Puisque la décision est prise, notre prochaine étape est de localiser un établissement adapté. Évidemment, dans une ville étudiante, ce n'est pas ce qu'il y a de plus difficile. Le véritable obstacle réside en fait dans notre méconnaissance des lieux. La mienne est sans doute la plus honteuse, mais personne n'étant capable de faire mieux, les railleries restent rares. H me dévisage l'air de dire qu'il pourrait résoudre notre problème en un instant, si seulement je n'avais pas mis de veto sur les capacités les plus invraisemblables. C'est curieusement LeX qui nous tire d'affaire, soupirant lourdement avant de demander sur un ton empli de sarcasme lequel d'entre nous n'a pas un téléphone portable sur sa personne. Oz, Dwight, et moi nous entre-regardons, tous aussi en faute les uns que les autres. Nous mettrons cette absence d'esprit sur le compte de notre habitude de savoir où nous allons, sans doute.

Le choix final revient à Oscar, Dwight, et Hannibal, les deux premiers les plus habitués – ou du moins les moins non-habitués – du type d'endroit recherché, et le dernier le plus à même de nous dire où mon nom sera reconnu. Malgré ma proposition initiale d'en faire usage, qu'il puisse seulement l'être me laisse assez surpris, ce à quoi l'ange ne manque pas de me rappeler que mes parents ont eu une très longue jeunesse, suivie d'un âge adulte plus que fructueux sur le plan des relations publiques. Soit. Même si je me serais bien passé de l'image mentale de mes parents prenant part à une rave party, je ne vais pas m'en plaindre, puisque ça peut visiblement m'être utile et que de surcroît la nature de mes géniteurs, et aujourd'hui la mienne, en invalide les effets négatifs. J'aurais pu être inondé de journalistes suite à la mise en scène de leur accident d'avion, et je n'ai rien reçu de plus que des faire-part de condoléances. Sur le coup, ces petites enveloppes m'ont déjà parues de trop, mais finalement, c'était un moindre mal.

Nous ressortons sans même prendre la peine de nous changer, sachant que là où nous allons même les lunettes noires d'Hannibal passeront inaperçues, à la fois de par la pénombre mais aussi le manque d'attention des fêtards.

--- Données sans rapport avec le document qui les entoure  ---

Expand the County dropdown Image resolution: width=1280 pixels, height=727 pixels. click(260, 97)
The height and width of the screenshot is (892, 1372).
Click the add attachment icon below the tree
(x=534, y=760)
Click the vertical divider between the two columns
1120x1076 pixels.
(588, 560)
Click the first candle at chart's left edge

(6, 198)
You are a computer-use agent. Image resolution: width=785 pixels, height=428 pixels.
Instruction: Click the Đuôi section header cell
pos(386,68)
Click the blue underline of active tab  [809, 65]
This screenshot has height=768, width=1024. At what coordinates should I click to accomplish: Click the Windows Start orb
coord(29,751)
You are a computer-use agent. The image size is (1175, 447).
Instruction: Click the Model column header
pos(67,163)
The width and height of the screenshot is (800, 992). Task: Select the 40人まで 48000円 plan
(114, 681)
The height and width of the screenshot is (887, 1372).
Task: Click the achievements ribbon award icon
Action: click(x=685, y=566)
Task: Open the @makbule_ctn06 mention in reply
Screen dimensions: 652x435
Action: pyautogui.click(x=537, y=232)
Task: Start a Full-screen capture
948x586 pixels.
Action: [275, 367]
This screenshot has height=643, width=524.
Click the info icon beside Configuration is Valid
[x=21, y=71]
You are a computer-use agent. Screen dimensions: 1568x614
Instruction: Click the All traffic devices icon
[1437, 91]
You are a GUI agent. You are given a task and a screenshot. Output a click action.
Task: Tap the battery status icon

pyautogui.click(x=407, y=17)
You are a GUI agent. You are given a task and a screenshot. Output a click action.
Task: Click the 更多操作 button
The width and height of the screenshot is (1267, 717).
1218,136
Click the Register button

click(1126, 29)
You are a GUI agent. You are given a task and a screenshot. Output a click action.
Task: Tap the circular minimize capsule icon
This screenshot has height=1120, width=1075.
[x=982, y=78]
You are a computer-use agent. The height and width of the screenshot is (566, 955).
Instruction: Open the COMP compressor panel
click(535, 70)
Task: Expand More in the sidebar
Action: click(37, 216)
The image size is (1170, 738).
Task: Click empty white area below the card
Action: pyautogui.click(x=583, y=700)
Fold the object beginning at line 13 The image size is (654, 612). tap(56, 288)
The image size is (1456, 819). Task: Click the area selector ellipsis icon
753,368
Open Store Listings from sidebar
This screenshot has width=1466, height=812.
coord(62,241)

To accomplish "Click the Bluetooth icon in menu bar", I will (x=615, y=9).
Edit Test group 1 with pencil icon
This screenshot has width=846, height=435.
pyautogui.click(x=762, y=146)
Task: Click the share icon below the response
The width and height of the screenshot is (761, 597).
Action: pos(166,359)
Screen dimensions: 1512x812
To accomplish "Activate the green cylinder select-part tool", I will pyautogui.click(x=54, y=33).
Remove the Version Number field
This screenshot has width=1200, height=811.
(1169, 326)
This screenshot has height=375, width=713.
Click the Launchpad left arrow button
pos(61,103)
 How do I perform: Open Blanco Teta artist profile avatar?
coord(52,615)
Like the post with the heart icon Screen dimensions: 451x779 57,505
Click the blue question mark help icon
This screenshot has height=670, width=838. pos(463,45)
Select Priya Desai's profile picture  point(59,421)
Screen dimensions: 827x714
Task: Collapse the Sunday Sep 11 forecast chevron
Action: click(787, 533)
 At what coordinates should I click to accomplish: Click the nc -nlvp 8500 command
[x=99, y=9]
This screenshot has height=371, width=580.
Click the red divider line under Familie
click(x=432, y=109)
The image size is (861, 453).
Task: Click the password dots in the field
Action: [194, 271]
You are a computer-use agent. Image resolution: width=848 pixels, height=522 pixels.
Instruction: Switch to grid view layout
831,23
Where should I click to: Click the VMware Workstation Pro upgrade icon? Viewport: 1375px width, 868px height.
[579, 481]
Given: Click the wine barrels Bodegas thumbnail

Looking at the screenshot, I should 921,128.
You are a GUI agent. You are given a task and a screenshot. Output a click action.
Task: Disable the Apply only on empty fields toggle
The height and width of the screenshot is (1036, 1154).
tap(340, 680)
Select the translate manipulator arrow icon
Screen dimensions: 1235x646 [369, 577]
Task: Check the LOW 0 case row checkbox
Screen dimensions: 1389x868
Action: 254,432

J'admets que si LeX n'avait pas demandé notre avis sur la question, ça ne m'aurait même pas effleuré l'esprit. Nous marchons dans un silence presque complet, si ce n'est pour les querelles de la Messagère et de mon parrain en ce qui concerne la direction à prendre, desquelles ne manque pas de se moquer Dwighty, faisant d'abord sourire puis même rire Oscar. Une fois arrivés, le videur examine la carte de visite que lui tend H d'un geste assuré. Son regard surpris se pose ensuite sur LeX, puis Oz, avant de revenir sur LeX, et une nouvelle fois sur le petit rectangle cartonné. Ses yeux toujours rivés sur l'inscription dont j'ignore moi-même la nature, il détache la corde de velours qui barre l'entrée d'un geste distrait afin de nous ouvrir le passage, sans avoir prononcé un seul mot.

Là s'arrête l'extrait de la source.